*Exercise objective*. Reproduce the rows below without any changes, starting at the first row and ending at the row that contains "Action: (x=114, y=139)". Give only those rows.

Data lines:
__________

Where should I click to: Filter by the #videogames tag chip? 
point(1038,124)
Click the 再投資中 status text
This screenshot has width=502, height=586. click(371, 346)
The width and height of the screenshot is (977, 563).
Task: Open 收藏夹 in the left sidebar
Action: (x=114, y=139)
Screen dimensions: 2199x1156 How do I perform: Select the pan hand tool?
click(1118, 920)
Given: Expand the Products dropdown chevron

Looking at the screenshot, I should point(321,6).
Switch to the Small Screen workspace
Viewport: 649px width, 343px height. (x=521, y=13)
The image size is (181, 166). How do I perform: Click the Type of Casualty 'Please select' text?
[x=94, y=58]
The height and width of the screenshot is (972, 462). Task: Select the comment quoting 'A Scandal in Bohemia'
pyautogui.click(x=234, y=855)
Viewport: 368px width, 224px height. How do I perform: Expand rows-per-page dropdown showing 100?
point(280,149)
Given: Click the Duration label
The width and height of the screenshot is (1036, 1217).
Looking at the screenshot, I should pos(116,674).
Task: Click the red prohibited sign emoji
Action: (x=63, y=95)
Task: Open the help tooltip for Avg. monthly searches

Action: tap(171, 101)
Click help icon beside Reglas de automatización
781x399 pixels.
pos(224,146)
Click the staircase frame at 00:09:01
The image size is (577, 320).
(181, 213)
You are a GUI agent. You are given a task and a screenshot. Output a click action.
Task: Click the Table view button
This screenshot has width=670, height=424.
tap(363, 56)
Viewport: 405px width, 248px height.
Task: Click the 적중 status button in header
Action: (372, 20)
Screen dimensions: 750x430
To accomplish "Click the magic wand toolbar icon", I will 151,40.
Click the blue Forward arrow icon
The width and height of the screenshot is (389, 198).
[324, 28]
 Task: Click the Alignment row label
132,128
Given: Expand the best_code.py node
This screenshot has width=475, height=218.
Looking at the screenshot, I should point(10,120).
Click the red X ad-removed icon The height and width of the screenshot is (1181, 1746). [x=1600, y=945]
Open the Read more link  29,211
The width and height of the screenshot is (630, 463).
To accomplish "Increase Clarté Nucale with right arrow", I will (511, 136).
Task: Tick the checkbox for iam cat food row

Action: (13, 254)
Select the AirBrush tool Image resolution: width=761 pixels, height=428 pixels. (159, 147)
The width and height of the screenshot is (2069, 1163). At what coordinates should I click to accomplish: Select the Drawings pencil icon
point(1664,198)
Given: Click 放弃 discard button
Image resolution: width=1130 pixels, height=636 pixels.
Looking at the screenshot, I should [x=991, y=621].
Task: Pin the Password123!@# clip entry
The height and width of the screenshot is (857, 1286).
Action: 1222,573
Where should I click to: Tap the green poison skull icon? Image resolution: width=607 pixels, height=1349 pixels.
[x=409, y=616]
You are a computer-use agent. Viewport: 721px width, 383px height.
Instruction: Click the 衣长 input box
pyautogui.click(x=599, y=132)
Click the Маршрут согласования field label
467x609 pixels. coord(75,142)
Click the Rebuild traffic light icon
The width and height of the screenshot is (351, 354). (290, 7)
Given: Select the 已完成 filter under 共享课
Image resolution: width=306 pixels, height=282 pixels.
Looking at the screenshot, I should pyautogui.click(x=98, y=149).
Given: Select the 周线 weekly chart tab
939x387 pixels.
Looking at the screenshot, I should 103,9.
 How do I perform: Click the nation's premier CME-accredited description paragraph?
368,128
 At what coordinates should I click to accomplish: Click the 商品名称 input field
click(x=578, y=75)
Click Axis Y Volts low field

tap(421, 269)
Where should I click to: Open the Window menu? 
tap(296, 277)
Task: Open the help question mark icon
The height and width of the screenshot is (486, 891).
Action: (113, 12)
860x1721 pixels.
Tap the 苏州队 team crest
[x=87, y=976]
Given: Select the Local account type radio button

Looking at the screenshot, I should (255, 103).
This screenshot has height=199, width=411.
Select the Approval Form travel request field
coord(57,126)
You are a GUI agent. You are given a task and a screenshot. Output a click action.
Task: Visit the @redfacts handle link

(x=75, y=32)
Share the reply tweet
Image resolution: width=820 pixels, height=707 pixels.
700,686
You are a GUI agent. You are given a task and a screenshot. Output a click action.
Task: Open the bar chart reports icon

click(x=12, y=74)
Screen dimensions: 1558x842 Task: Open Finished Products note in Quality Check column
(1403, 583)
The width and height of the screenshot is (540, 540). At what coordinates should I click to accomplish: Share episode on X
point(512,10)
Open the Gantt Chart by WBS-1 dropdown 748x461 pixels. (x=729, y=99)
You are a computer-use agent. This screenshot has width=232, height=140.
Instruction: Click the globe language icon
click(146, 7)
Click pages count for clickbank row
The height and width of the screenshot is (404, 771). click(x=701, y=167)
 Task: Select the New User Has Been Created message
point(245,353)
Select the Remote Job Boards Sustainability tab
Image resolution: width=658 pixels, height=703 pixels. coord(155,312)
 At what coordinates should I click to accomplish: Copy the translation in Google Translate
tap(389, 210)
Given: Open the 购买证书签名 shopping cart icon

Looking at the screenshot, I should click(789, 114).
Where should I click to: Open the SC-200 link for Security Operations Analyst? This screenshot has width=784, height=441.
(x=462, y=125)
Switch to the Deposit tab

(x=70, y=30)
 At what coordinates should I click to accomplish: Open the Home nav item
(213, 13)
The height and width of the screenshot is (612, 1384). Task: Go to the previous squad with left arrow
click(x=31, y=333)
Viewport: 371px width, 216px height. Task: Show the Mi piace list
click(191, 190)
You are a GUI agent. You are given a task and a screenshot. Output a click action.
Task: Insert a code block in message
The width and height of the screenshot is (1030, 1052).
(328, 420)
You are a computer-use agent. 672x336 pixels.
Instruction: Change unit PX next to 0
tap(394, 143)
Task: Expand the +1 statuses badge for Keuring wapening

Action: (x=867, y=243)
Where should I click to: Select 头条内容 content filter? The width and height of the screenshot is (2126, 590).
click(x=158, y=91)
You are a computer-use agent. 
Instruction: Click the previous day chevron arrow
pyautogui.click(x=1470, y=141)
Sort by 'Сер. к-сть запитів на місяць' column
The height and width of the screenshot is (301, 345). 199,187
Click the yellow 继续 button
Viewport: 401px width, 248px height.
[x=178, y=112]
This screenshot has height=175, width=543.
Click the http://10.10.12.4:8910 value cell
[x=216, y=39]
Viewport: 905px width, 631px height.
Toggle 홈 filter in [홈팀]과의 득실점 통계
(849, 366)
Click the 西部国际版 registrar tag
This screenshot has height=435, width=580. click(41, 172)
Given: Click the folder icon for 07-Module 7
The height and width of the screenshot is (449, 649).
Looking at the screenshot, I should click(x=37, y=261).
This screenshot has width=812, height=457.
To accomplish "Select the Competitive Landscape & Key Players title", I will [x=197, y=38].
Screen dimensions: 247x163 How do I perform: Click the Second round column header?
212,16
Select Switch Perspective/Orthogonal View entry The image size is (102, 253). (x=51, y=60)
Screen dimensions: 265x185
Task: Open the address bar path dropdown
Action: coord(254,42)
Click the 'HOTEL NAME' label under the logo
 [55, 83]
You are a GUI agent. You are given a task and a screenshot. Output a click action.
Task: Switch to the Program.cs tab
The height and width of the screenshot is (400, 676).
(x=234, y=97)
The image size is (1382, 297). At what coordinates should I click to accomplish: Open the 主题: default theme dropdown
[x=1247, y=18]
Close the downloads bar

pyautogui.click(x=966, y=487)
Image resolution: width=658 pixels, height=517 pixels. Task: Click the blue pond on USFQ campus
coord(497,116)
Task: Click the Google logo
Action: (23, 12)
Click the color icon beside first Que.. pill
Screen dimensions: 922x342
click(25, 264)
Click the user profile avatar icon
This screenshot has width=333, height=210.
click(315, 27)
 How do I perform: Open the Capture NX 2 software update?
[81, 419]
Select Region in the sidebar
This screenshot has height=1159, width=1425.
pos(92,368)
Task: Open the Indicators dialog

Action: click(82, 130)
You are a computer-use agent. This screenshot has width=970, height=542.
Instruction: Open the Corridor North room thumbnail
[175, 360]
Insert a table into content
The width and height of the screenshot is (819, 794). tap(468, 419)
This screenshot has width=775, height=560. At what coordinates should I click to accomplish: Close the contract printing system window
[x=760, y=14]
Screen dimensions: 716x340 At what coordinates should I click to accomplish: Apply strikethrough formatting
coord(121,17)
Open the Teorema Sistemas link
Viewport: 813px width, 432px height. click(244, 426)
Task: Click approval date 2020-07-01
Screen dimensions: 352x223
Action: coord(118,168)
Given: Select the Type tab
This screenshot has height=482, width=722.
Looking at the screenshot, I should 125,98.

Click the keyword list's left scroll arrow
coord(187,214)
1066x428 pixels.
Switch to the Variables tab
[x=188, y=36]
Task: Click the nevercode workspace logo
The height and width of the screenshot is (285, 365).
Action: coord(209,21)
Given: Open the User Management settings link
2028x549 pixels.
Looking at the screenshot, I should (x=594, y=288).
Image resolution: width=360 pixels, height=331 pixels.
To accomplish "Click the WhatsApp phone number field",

__________

*Exercise output*.
Where should I click to: Filter by the #videogames tag chip? 
point(1038,124)
Click the 再投資中 status text
This screenshot has width=502, height=586. click(371, 346)
The width and height of the screenshot is (977, 563).
Task: Open 收藏夹 in the left sidebar
Action: (x=114, y=139)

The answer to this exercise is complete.